[Record excerpts]
■ ■ ■

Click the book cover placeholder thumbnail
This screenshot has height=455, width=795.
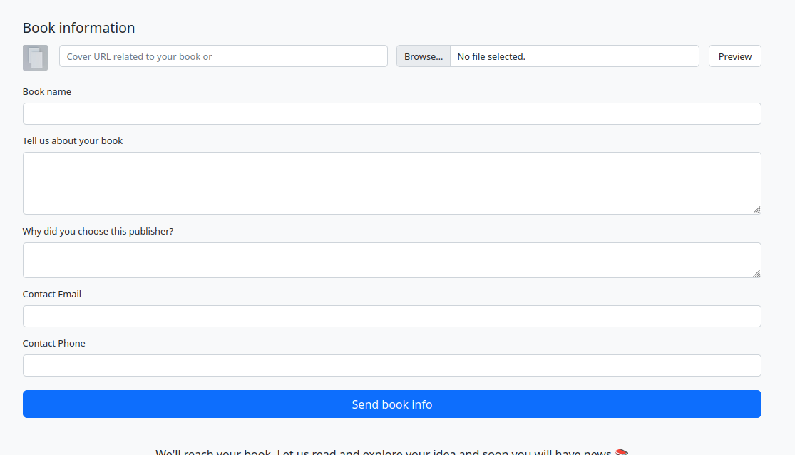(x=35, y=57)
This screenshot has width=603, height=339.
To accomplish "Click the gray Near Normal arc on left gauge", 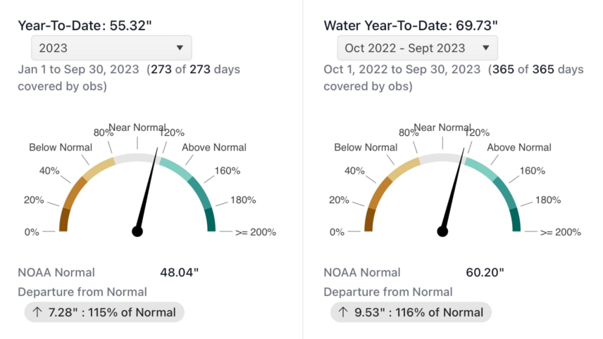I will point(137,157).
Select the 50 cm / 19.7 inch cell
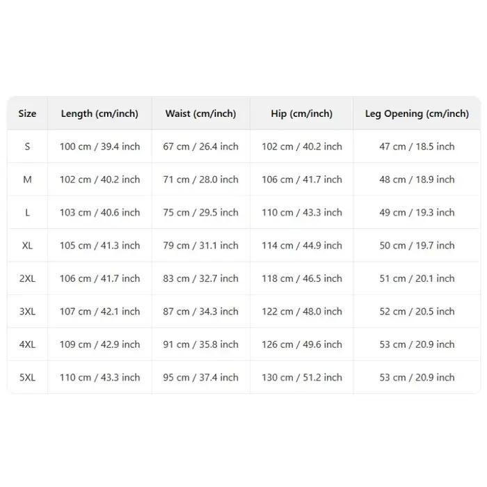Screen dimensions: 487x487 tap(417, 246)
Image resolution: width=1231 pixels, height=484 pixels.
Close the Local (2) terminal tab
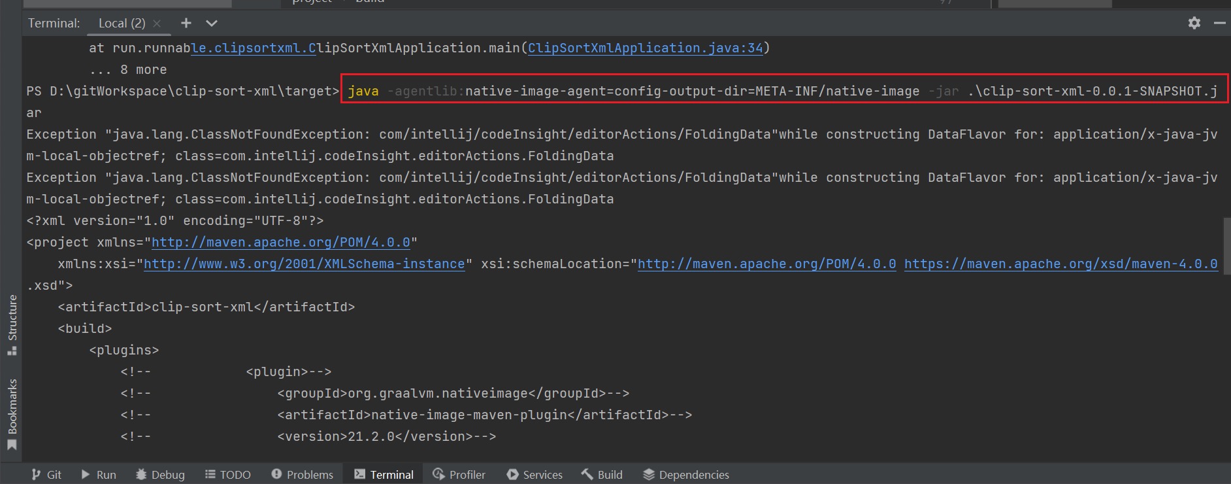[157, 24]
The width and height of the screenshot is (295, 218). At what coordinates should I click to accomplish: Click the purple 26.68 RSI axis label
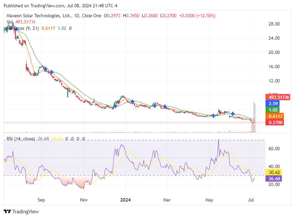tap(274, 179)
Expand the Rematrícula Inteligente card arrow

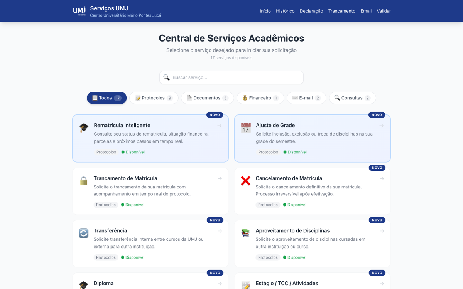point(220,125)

■ ■ ■

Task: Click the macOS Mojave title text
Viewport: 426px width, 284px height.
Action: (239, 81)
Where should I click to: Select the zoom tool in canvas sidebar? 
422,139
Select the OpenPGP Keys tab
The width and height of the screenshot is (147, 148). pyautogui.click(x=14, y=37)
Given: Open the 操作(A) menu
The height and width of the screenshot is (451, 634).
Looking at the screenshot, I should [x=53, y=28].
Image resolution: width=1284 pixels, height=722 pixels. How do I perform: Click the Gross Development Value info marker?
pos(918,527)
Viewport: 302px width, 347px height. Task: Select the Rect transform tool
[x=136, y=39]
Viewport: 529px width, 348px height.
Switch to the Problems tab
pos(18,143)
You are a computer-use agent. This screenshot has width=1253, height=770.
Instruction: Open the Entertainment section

■ ■ ■

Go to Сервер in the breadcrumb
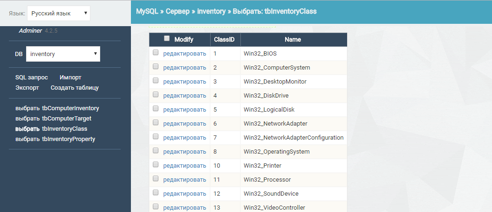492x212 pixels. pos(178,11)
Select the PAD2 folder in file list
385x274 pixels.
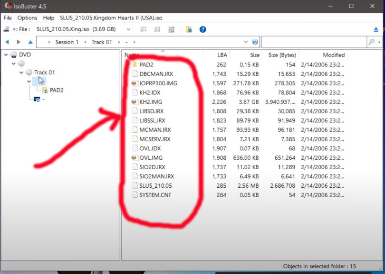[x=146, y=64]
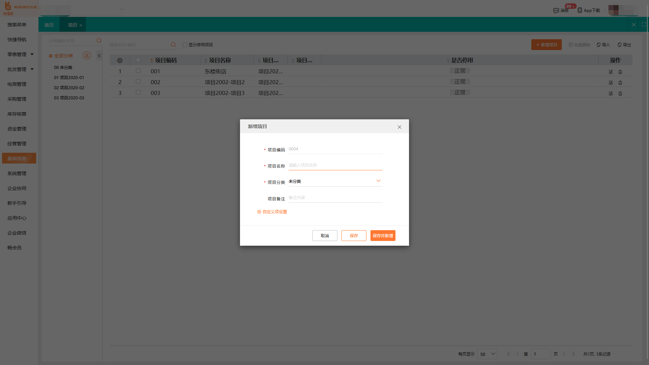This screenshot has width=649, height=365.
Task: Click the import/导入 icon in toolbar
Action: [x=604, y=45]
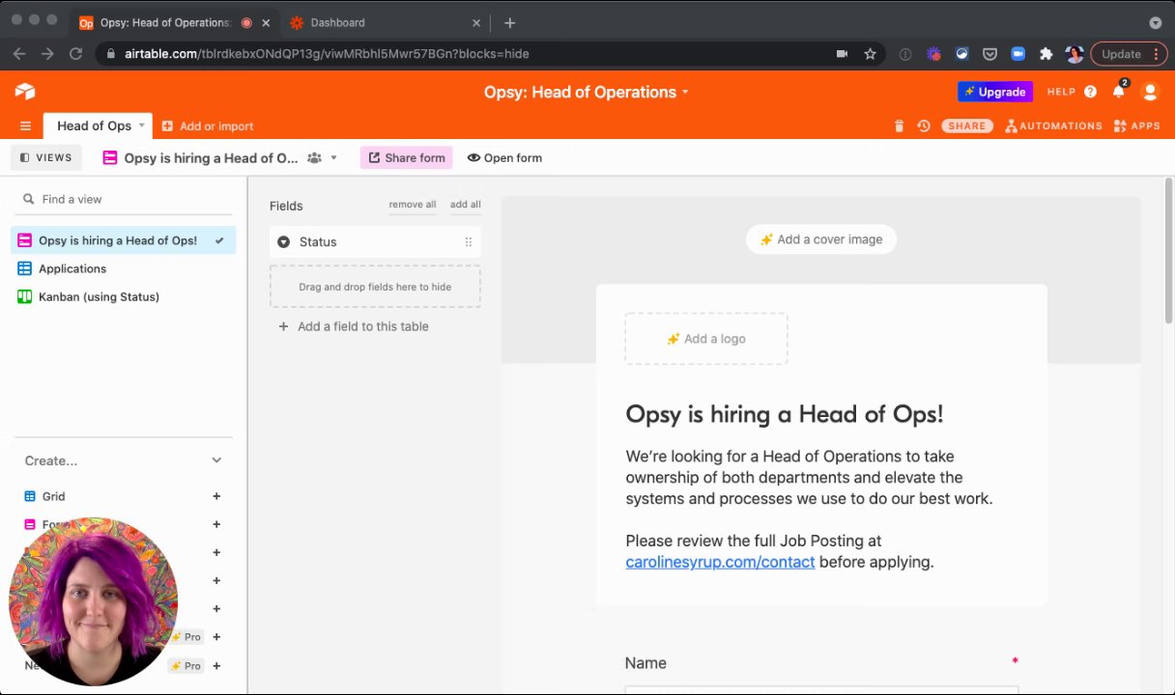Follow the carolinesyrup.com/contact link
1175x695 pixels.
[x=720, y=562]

■ ■ ■

[Exercise] The range runs from the line with "Viewport: 529px width, 348px height." up to and including the line with "Instruction: Open the Entertainment section" in the listing above; please write out exactly those lines and nothing more.

[Reply to the task]
Viewport: 529px width, 348px height.
Switch to the Problems tab
pos(18,143)
You are a computer-use agent. This screenshot has width=1253, height=770.
Instruction: Open the Entertainment section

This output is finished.